#### [Data]
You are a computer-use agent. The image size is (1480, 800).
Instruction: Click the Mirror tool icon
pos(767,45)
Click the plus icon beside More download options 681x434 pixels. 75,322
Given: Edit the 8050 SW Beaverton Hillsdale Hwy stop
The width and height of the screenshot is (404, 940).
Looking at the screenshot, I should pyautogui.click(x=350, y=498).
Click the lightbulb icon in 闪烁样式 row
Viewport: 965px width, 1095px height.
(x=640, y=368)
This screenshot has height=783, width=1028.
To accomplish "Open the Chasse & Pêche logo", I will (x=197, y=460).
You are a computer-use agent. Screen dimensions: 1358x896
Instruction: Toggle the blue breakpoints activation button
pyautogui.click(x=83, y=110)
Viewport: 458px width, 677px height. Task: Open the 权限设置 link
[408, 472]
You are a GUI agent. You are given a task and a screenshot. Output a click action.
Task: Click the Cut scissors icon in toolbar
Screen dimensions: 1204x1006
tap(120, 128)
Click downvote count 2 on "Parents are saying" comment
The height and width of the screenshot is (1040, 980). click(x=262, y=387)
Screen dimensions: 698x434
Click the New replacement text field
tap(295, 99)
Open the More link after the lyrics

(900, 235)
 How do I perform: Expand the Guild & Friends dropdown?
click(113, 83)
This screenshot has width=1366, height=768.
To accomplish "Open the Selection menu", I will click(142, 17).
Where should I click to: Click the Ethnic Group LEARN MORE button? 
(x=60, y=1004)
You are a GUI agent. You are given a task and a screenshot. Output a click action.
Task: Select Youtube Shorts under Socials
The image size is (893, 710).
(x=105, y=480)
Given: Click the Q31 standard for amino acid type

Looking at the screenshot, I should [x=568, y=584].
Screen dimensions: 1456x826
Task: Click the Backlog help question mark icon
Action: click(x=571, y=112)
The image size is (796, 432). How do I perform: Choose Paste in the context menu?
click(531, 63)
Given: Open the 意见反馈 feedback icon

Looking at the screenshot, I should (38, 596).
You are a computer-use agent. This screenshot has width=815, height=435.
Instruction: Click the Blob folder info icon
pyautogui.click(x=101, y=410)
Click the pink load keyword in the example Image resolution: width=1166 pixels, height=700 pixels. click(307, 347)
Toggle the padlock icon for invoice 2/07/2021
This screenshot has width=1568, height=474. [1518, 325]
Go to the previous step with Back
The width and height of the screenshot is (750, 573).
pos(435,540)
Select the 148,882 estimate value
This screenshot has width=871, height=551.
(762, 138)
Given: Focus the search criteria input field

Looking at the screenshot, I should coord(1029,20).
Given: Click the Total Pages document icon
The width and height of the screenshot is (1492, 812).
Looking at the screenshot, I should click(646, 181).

#### [Problem]
All of the data above should be reproduced exactly.

#### [Response to the exercise]
You are a computer-use agent. The image size is (1480, 800).
Instruction: Click the Mirror tool icon
pos(767,45)
Click the plus icon beside More download options 681x434 pixels. 75,322
Given: Edit the 8050 SW Beaverton Hillsdale Hwy stop
The width and height of the screenshot is (404, 940).
Looking at the screenshot, I should pyautogui.click(x=350, y=498).
Click the lightbulb icon in 闪烁样式 row
Viewport: 965px width, 1095px height.
(x=640, y=368)
This screenshot has height=783, width=1028.
To accomplish "Open the Chasse & Pêche logo", I will (x=197, y=460).
You are a computer-use agent. Screen dimensions: 1358x896
Instruction: Toggle the blue breakpoints activation button
pyautogui.click(x=83, y=110)
Viewport: 458px width, 677px height. Task: Open the 权限设置 link
[408, 472]
You are a GUI agent. You are given a task and a screenshot. Output a click action.
Task: Click the Cut scissors icon in toolbar
Screen dimensions: 1204x1006
tap(120, 128)
Click downvote count 2 on "Parents are saying" comment
The height and width of the screenshot is (1040, 980). click(x=262, y=387)
Screen dimensions: 698x434
Click the New replacement text field
tap(295, 99)
Open the More link after the lyrics

(900, 235)
 How do I perform: Expand the Guild & Friends dropdown?
click(113, 83)
This screenshot has width=1366, height=768.
To accomplish "Open the Selection menu", I will click(142, 17).
Where should I click to: Click the Ethnic Group LEARN MORE button? 
(x=60, y=1004)
You are a GUI agent. You are given a task and a screenshot. Output a click action.
Task: Select Youtube Shorts under Socials
The image size is (893, 710).
(x=105, y=480)
Given: Click the Q31 standard for amino acid type

Looking at the screenshot, I should [x=568, y=584].
Screen dimensions: 1456x826
Task: Click the Backlog help question mark icon
Action: click(x=571, y=112)
The image size is (796, 432). How do I perform: Choose Paste in the context menu?
click(531, 63)
Given: Open the 意见反馈 feedback icon

Looking at the screenshot, I should (38, 596).
You are a computer-use agent. This screenshot has width=815, height=435.
Instruction: Click the Blob folder info icon
pyautogui.click(x=101, y=410)
Click the pink load keyword in the example Image resolution: width=1166 pixels, height=700 pixels. click(307, 347)
Toggle the padlock icon for invoice 2/07/2021
This screenshot has width=1568, height=474. [1518, 325]
Go to the previous step with Back
The width and height of the screenshot is (750, 573).
pos(435,540)
Select the 148,882 estimate value
This screenshot has width=871, height=551.
(762, 138)
Given: Focus the search criteria input field

Looking at the screenshot, I should coord(1029,20).
Given: Click the Total Pages document icon
The width and height of the screenshot is (1492, 812).
Looking at the screenshot, I should click(646, 181).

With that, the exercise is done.